Но тут поднялся такой гвалт, что Ловкачу снова пришлось надрывать горло, водворяя порядок.
Когда порядок водворился, судья поводил носом по свитку объявил, что делу сему помочь можно, дело в общем-то плевое, если женщины считают себя умнее мужчин, то можно и им поверховодить.
— А для того, — возгласил Шелам, — выполните вы, домогающиеся многого, одно мое нетрудное зданьице. Ежели увижу, что справились, то именем Бела назначу самую смышленую в начальники. Устраивает?
Селянки хором подтвердили, что сие решение справедливо.
Ши пошептался со стариком, тот ушел и вскоре вернулся, нес в руках плетеную корзинку, закрытую крышкой. В корзинке что-то шуршало и ерзало. Шелам поводил над ней руками, пошептал, затем торжественно вручил истице и объявил поручение: трижды обнести корзину вокруг Усмераса.
— Крышку не открывать, — грозно добавил он, — зверь там сидит чудной, а видеть его не обязательно!
Женщины гуськом потянулись к выходу, торжествующе поглядывая на старейшину, тот же, когда помещение опустело, кинулся целовать руку Ловкачу.
— Благодетель, — лепетал старик, припадая, — отблагодарю, как есть отблагодарю!
— Мне ничего не надо, — отмахнулся Ши, — а вот ему мула дашь, ему еще обратно в Шадизар ехать.
— Можно одноглазого, — хмыкнул Конан, — я не обижусь.
Его донимало любопытство, и он потребовал у приятеля объяснений.
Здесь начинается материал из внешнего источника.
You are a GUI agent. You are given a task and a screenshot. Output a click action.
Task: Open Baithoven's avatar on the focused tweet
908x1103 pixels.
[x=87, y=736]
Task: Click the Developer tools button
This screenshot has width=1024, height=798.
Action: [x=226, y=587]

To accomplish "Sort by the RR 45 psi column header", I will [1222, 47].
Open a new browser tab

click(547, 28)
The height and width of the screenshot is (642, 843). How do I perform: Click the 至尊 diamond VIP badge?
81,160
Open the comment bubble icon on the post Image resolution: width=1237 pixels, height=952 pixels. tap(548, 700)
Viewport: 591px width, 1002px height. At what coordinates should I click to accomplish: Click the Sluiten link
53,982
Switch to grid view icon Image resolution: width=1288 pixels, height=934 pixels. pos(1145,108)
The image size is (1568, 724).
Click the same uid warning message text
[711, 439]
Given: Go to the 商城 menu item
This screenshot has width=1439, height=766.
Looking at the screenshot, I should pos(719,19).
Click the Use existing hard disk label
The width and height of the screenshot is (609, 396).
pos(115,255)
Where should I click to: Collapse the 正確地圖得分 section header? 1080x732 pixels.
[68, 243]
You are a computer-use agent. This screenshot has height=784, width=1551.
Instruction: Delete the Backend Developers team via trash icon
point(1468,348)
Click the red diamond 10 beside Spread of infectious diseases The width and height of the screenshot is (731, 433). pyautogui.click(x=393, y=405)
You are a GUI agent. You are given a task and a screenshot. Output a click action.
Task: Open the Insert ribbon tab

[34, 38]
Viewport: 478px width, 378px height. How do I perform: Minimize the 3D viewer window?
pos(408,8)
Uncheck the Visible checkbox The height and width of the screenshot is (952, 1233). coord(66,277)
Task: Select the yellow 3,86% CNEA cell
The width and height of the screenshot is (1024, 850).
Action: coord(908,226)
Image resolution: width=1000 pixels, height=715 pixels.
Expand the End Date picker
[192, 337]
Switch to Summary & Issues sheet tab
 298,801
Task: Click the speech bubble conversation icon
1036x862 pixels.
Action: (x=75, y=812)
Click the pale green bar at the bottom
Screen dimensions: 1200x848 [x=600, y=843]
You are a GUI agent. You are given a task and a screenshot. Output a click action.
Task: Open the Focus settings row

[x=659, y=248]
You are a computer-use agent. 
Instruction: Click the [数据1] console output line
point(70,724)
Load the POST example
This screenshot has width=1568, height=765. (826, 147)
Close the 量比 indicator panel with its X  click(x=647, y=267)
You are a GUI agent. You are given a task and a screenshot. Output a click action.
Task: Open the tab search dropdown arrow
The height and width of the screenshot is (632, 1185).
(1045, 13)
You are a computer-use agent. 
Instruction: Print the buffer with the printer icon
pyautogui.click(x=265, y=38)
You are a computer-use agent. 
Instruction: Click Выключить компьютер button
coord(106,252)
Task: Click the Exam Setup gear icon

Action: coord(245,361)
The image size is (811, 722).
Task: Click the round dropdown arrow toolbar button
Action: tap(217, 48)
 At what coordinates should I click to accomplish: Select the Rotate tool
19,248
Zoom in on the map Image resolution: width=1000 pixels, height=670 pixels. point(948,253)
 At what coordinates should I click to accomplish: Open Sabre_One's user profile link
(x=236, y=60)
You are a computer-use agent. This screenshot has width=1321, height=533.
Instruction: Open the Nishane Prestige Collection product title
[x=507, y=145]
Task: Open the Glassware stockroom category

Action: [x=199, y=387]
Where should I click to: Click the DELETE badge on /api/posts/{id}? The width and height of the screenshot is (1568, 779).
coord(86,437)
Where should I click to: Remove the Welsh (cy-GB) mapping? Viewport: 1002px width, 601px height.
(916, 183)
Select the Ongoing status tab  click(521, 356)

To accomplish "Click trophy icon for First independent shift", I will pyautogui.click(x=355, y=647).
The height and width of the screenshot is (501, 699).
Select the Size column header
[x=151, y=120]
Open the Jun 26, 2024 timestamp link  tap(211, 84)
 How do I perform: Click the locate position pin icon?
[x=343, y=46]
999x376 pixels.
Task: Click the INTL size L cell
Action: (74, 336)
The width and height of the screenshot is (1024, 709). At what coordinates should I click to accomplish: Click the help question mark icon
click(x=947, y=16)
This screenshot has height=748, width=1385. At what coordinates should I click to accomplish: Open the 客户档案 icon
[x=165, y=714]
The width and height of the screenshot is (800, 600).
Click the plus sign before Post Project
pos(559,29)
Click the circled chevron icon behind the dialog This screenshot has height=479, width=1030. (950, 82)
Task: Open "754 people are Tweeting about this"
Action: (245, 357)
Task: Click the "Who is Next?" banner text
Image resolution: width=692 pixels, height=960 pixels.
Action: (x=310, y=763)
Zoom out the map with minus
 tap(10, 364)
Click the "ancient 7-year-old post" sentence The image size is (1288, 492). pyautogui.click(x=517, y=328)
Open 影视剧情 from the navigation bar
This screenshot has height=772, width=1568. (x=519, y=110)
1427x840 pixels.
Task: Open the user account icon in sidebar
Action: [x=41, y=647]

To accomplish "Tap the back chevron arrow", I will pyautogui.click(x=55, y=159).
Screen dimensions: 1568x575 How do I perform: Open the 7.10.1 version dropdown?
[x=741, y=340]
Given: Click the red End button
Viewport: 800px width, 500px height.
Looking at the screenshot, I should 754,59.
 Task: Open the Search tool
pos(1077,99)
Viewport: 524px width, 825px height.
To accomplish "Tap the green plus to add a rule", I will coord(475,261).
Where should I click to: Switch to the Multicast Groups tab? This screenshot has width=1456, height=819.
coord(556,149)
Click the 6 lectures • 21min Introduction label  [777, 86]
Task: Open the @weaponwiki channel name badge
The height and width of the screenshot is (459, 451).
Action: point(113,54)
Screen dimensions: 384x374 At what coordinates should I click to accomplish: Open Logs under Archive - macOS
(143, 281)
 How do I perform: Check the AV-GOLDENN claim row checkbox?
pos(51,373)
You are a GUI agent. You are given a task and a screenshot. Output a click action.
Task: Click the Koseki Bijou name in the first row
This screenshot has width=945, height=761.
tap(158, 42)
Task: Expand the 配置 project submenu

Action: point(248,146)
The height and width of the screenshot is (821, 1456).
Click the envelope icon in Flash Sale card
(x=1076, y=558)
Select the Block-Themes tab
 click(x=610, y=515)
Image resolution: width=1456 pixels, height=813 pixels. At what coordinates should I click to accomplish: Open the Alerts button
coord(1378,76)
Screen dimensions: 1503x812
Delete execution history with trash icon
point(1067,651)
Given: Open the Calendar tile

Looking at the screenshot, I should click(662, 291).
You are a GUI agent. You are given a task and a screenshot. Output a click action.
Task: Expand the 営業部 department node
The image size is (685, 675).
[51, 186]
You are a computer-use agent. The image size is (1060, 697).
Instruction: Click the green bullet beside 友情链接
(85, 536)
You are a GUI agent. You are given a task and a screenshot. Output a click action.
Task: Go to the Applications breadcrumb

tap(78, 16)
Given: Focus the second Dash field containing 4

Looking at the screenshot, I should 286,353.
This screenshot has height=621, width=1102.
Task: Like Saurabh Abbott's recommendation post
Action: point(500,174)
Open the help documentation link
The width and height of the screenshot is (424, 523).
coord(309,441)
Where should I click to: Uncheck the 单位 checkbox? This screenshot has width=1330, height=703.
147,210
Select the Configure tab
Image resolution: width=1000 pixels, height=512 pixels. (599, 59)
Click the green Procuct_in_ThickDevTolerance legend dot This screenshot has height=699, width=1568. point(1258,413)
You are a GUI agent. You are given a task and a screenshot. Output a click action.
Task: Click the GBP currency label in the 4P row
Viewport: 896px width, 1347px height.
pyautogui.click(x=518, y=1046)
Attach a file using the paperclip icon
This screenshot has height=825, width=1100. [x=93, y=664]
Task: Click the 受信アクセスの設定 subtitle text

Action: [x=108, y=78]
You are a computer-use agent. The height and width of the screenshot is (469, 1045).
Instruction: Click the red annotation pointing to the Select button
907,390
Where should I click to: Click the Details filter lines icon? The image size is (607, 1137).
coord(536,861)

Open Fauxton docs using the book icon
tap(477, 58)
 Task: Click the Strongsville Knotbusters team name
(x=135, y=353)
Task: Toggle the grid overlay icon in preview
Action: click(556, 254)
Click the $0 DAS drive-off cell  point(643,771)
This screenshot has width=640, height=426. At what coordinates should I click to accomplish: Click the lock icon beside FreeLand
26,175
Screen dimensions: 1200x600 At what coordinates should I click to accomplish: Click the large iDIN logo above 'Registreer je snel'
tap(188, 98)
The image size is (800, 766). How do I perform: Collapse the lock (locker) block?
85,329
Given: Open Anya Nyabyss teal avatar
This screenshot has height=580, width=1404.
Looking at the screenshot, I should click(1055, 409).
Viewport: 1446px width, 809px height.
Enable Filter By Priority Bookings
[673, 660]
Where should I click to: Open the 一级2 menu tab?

Что за зверь? Отчего крышку не открывать?
— Да петух там, — устало отвечал Шелам, — обычный, не огненный. Одно меня тревожит: как бы эти девушки от своего любопытства не окривели…
Его опасения оказались не напрасны. Когда женщины вернулись говорливости у них явно поубавилось, а та, что рассказывала про пожар, прижимала к щеке край своего платка. Все они опустились а колени, молча ожидая приговора.
— Где корзина? — грозно вопросил Ши.
— Не гневайся, о справедливый, — робко молвила чумазая истица, не поднимая головы, — не удержались мы, одним всего глазком глянуть хотели, а оно как выскочит, как клюнет…
— Ах, не удержались! — завопил Шелам, вскакивая и замахиваясь посохом. — Вон, безмозглые! На грядки, к скотине, детей нянчить! Вон!
Визжа и сбивая с ног друг руга, женщины бросились к выходу. Когда они исчезли, старейшина сказал в полном восхищении:
— Воистину, ты самый наимудрейший из всех суфеев, кои за многие год побывали в Усмерасе!
— Согласен, — почесываясь отвечал Ши, — так что с тебя два мула. А в следующий раз, когда бабы захотят поверховодить, всыпь им хорошенько и не утруждай нас, обременительных более важными делами, своими ничтожными заботами.
К вечеру у ног "наимудрейшего из суфеев" выросла гора материи — тридцать плотно намотанных на деревянные валики штук, по числу украденных. Никто из опрометчиво смеявшихся пред лицом суда не осмелился вернуться пустым. Всем ведомо, чем чревато проклятие суфейского посоха: недородами, кожными болезнями, мужским бессилием и ослиными ушами чревато оно…
Только в одном Ловкач ошибся: ткань была отличная, аренджунской выделки, совсем новая, купленная селянами втридорога у местного лавочника, который уж и не надеялся сбыть когда-нибудь это великолепие, сдуру завезенное им к не столь уж бедным, но крайне прижимистым усмеранцам.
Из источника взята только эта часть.